En los últimos tiempos de mi vida, en este periodo que
estoy viviendo, que yo creo que es enriquecedor y que espero
que se prolongue mucho, esto es, que las facultades me sigan
asistiendo, me he dado cuenta de que la montaña es el
camino de la meditación. En ningún otro lugar de
la tierra puede encontrarse el hombre consigo mismo e incluso
con lo que hay más allá, con Dios, con todos los
planteamientos, con más tranquilidad, con más profundidad,
con más fuerza, que es la que permite ir camino a la cumbre.
De hecho, cuando más he reflexionado, cuando más
he prometido ser mejor, cuando más he visto mis enormes
defectos y cuando más he visto lo lejano que estoy de
la bondad ha sido cuando he ido sufriendo camino de esas montañas
altas. Y no les digo nada si encima son altas de cota y estamos
bajo los efectos de esas situaciones tan poco estudiadas (porque
desgraciadamente el humano se caracteriza por ser poco estudioso;
es más, hasta los estudiosos son poco estudiosos), de
sueños terminales, producidas por la falta de oxígeno
en la altitud y por el tremendo esfuerzo realizado. Efectivamente,
es realmente curioso que ese mundo se convierta en un sendero
místico. Si muchos de los alpinistas que nunca recitan
sus sobresaltos, sus miedos y sus valores fueran, o fuéramos,
alguna vez sinceros, o si recordáramos lo que nos sucede,
cosa harto difícil porque el fenómeno del declive
de la memoria es otra de las características de las altas
cotas, recitaríamos casi como San Juan de la Cruz o Santa
Teresa relataban aquel mundo místico de no saber bien
de dónde venían y de caminar hacia arriba, hacia
lo alto, que es donde yo he descubierto que están la luz
y la verdadera perspectiva de la vida.
Pero lo que en realidad quería contarles brevemente es
el momento en que pensé que mi vida tendría que
separarse de la montaña. Desgraciadamente, tuve un duro
infarto escalando el Everest en su zona más conflictiva
y más peligrosa, que es la Cascada de Khumbu. Y más
peligrosa si cabe porque iba yo solo. Los sherpas estaban
cansados de tanto porteo y yo tenía que ver los campamentos
del Valle del Silencio. La verdad es que sobreviví de
aquel infarto de milagro, y parte de ese milagro estuvo en manos
de los compañeros que decidieron rescatarme mostrándome
así su extraordinaria solidaridad. No obstante, como les
decía, cuando bajé de aquella montaña fue
cuando pensé, y además era lo que también
me aconsejaban los amigos (aunque pienso que no se debe hacer
demasiado caso a los consejos a no ser que vengan de gente autorizada,
que es mejor escuchar la voz de lo alto que la de los conocidos,
porque ya decía Machado que de entre las voces no escuches
más que una), que debía abandonar aquella vida.

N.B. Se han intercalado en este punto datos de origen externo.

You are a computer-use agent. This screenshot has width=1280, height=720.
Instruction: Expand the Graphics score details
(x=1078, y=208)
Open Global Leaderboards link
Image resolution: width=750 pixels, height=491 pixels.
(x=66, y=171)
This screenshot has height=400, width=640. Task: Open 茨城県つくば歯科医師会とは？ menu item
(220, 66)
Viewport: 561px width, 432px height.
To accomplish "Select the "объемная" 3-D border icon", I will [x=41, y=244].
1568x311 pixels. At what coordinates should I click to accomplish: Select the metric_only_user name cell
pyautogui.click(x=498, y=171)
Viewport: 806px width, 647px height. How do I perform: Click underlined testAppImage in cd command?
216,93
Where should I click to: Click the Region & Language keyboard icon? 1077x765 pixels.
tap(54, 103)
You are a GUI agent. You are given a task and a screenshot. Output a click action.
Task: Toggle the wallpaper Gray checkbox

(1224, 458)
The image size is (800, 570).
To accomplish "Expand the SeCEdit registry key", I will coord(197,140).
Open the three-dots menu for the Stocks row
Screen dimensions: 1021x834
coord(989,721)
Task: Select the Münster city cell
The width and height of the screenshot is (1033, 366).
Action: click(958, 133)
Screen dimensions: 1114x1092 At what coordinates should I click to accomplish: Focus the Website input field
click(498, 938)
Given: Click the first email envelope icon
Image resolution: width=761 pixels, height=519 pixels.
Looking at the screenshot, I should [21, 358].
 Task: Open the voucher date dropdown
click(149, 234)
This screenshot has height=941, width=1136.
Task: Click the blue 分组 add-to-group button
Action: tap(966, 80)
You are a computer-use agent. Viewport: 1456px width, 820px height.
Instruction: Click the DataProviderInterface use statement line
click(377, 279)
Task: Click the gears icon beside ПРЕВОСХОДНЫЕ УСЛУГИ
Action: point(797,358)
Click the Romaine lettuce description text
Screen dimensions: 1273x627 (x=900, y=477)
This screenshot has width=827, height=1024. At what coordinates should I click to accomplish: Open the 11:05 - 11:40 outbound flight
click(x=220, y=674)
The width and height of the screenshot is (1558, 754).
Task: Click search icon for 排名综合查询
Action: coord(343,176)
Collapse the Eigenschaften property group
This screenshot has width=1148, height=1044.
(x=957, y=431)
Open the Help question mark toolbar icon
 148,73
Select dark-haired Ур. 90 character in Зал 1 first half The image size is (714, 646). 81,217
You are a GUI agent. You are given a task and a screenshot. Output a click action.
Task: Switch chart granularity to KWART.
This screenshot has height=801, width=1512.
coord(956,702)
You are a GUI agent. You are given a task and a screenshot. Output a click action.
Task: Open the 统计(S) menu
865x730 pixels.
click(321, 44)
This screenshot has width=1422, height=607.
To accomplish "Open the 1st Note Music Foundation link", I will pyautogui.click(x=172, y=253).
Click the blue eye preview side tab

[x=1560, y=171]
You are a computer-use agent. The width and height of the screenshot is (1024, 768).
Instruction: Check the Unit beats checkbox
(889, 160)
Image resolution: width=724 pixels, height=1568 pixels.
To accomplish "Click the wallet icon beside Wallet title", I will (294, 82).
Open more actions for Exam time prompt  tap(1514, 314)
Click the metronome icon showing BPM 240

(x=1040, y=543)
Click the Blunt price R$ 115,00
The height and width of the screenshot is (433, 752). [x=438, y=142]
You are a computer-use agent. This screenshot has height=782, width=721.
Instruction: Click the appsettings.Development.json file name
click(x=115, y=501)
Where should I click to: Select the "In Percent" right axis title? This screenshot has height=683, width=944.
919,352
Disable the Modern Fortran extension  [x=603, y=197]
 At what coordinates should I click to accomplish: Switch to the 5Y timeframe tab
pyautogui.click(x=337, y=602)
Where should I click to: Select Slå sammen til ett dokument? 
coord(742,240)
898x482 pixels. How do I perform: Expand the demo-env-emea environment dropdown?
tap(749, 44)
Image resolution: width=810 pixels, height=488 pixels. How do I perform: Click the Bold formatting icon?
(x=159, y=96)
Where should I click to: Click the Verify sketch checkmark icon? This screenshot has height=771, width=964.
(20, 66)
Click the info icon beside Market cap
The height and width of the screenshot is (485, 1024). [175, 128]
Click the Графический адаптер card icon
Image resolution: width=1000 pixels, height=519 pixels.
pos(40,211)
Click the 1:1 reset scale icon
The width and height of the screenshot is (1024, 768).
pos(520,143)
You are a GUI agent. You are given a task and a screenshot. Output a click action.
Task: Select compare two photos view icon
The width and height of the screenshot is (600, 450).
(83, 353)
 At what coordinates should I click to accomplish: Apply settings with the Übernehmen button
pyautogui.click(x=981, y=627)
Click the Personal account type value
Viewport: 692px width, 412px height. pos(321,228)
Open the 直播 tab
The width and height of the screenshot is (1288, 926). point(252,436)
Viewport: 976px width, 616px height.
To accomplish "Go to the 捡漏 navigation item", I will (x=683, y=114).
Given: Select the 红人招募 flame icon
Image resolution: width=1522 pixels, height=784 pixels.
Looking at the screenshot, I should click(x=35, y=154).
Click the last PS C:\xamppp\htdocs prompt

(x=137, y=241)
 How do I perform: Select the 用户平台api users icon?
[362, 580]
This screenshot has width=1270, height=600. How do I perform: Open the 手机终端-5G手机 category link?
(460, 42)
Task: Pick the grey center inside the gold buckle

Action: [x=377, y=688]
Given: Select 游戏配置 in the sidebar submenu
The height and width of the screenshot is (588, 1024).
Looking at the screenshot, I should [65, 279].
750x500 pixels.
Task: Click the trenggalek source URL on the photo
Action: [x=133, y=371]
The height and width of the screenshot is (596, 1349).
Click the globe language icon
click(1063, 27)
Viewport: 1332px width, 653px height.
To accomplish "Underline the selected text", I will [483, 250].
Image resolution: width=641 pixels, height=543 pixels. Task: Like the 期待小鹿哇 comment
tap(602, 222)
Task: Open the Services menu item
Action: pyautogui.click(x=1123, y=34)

Ellos insistían en que debía dejar el alpinismo.
«Ya no puedes tener confianza en ti mismo. Esto es un aviso»,
me decían, y yo estaba dándome cuenta de que aquel
infarto había sido, efectivamente, algo que debía
tener muy en cuenta. Por eso me acabé resignando y pensé
en volver a la Facultad de Ciencias de la Información,
para impartir algún tema de Comunicación como estudioso
-soy doctor en Ciencias de la Comunicación-, o al mundo
jurídico de la defensa y la acusación, al mundo
del Derecho. Claro que, por otro lado, también estaba
seguro de que yo era el peor de los abogados, y que profesores
había muchos y tampoco era mejor que los otros.